**Entries supplied:**
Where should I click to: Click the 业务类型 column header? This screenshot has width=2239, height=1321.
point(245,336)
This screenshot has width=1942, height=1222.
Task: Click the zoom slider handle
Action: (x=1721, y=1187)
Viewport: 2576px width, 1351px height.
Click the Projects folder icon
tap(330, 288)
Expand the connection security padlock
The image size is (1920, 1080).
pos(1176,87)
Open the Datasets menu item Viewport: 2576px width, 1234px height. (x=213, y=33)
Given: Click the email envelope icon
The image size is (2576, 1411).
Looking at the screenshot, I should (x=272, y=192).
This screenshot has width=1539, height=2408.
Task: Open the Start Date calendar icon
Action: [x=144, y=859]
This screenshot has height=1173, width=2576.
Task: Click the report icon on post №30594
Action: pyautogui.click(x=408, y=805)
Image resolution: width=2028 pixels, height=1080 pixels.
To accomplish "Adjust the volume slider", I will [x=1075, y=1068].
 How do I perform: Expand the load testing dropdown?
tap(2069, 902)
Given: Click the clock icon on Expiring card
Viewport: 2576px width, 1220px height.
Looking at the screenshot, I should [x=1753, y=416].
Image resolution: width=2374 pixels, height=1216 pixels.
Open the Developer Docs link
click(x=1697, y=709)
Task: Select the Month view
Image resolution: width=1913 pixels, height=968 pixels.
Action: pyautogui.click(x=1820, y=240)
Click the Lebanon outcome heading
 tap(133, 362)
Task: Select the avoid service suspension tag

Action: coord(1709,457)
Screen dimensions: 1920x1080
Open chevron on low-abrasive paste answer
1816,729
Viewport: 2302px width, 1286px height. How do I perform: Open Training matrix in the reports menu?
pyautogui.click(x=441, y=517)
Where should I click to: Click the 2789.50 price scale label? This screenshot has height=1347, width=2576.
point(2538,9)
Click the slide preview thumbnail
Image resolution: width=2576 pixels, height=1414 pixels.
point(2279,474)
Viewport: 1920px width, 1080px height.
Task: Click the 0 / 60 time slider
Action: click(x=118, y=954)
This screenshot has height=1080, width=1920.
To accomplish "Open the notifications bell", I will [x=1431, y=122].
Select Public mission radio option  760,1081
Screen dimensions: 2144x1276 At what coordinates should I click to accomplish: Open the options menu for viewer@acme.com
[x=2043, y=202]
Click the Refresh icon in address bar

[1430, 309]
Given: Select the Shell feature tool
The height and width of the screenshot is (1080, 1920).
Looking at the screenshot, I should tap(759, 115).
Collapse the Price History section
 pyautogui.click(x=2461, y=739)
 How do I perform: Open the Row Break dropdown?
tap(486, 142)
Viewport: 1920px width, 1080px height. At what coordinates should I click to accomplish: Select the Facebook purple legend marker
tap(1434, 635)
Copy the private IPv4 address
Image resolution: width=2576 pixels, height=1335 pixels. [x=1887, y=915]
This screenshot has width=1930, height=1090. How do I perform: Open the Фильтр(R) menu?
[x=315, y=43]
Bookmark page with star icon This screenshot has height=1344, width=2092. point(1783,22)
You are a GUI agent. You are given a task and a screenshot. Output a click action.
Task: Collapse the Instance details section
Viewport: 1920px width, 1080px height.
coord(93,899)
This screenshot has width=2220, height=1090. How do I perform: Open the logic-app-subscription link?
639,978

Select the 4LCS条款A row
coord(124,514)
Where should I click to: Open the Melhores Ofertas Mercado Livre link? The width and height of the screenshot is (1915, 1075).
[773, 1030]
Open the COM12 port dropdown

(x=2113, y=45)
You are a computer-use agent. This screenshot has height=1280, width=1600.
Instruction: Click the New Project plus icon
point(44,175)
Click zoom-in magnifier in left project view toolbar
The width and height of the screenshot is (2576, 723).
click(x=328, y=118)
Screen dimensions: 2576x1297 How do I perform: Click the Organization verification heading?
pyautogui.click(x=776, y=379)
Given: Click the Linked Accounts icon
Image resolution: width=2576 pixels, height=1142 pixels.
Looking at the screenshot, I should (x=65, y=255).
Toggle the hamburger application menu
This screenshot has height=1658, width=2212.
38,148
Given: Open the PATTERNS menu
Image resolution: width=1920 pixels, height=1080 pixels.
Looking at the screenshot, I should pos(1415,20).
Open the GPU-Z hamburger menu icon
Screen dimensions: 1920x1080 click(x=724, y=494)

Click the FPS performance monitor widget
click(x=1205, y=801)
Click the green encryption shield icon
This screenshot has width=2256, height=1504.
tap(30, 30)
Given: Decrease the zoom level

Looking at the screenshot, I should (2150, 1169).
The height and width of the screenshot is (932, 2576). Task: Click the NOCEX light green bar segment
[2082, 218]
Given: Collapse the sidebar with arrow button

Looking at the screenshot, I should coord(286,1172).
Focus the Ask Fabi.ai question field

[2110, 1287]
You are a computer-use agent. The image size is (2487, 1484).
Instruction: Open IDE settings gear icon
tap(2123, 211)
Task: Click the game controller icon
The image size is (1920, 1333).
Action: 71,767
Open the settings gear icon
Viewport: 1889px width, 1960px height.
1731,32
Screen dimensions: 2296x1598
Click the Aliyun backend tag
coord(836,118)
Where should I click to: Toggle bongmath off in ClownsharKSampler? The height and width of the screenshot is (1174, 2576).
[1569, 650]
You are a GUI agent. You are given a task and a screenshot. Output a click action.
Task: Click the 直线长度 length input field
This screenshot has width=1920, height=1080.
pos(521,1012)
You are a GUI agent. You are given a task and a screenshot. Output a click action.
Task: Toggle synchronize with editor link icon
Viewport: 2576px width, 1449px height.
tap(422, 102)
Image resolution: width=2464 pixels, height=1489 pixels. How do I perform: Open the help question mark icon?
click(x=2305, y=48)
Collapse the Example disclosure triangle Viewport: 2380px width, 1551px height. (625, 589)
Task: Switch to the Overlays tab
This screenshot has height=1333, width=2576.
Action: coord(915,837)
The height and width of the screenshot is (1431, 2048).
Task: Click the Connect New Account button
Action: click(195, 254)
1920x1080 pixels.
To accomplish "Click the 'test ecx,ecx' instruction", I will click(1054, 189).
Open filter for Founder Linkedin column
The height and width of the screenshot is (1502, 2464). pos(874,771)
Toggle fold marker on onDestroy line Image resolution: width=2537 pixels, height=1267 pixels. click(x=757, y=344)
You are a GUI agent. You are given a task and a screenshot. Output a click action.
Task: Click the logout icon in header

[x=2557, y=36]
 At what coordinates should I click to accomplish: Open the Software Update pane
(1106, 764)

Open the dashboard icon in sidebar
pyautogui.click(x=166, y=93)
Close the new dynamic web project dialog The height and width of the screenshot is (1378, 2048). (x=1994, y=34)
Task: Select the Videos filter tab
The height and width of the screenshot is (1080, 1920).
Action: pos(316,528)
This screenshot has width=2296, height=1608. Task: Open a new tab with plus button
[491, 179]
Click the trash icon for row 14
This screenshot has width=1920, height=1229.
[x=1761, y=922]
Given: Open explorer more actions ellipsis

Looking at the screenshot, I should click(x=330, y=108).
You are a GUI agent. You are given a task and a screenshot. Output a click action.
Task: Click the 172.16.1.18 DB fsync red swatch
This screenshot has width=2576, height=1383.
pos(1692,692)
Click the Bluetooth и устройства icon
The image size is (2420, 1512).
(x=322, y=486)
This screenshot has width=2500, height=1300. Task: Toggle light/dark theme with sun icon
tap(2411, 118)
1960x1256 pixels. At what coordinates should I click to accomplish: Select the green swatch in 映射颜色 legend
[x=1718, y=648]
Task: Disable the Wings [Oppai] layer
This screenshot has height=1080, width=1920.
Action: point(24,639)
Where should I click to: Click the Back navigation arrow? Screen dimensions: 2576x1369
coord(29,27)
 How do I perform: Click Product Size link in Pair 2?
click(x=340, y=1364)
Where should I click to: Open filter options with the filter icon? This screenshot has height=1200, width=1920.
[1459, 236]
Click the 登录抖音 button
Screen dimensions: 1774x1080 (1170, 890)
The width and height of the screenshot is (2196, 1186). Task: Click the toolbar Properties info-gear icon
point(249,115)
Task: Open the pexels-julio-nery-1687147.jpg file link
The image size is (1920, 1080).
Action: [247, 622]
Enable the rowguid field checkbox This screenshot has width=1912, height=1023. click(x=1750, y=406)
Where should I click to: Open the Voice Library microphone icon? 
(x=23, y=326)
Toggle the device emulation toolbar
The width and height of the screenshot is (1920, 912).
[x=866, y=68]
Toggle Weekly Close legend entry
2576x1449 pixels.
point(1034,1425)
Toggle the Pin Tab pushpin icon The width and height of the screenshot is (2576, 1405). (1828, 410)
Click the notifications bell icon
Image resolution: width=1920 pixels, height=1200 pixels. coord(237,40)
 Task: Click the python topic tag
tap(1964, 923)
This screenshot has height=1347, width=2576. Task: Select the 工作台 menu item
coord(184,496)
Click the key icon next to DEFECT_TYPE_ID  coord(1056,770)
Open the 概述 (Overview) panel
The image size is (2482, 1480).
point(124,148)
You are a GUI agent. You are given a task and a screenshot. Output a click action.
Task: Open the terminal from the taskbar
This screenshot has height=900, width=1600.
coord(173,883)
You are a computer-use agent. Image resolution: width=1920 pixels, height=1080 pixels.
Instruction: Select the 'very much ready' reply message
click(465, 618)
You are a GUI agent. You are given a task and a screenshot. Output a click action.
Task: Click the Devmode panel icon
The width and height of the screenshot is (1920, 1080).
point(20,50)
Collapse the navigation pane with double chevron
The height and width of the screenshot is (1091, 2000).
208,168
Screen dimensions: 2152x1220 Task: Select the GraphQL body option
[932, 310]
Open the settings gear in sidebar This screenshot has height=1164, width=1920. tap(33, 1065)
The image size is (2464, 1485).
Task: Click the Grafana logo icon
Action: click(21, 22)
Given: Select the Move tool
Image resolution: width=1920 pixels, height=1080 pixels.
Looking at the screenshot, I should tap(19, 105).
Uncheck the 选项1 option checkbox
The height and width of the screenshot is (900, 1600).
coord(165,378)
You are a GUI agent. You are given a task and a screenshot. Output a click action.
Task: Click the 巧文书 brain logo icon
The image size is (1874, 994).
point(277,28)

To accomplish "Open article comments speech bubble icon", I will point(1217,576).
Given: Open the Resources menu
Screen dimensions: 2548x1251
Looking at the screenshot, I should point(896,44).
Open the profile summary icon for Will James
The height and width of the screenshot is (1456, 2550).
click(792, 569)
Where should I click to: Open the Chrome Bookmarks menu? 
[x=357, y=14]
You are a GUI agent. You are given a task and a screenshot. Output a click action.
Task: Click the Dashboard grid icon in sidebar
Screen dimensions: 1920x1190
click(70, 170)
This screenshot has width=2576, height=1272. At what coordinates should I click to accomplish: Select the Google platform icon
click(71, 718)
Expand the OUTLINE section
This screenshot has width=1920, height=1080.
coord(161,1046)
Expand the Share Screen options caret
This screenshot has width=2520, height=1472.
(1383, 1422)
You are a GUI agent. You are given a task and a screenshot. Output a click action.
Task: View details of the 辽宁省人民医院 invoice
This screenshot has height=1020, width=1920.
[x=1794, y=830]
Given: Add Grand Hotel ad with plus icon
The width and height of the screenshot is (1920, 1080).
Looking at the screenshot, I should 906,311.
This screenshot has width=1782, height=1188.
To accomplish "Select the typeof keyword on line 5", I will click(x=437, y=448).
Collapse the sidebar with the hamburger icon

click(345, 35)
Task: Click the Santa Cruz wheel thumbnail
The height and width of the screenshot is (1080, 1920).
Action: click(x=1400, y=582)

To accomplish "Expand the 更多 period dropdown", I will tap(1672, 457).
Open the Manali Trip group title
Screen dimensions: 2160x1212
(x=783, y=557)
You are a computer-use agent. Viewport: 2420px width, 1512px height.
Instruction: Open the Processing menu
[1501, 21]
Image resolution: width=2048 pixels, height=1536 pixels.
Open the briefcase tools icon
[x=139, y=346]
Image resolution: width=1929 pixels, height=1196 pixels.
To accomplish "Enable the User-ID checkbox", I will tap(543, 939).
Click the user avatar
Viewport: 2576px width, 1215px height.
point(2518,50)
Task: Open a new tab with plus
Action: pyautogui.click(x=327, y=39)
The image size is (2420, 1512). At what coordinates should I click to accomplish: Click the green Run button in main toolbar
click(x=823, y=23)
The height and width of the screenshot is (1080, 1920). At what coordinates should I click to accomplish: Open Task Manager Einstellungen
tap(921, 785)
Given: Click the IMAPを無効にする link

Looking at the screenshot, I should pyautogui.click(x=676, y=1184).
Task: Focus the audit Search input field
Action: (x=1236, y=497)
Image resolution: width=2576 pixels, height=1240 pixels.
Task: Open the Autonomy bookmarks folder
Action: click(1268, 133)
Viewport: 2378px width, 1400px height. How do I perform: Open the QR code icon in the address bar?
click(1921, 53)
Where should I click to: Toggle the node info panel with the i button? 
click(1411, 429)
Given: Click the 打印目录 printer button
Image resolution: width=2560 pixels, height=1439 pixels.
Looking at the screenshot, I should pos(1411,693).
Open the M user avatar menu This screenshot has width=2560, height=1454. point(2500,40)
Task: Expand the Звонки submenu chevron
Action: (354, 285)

**Your assignment:** Filter the listing above by the word "details"; copy each line that passes.

**Solution to this task:**
Task: Collapse the Instance details section
Task: View details of the 辽宁省人民医院 invoice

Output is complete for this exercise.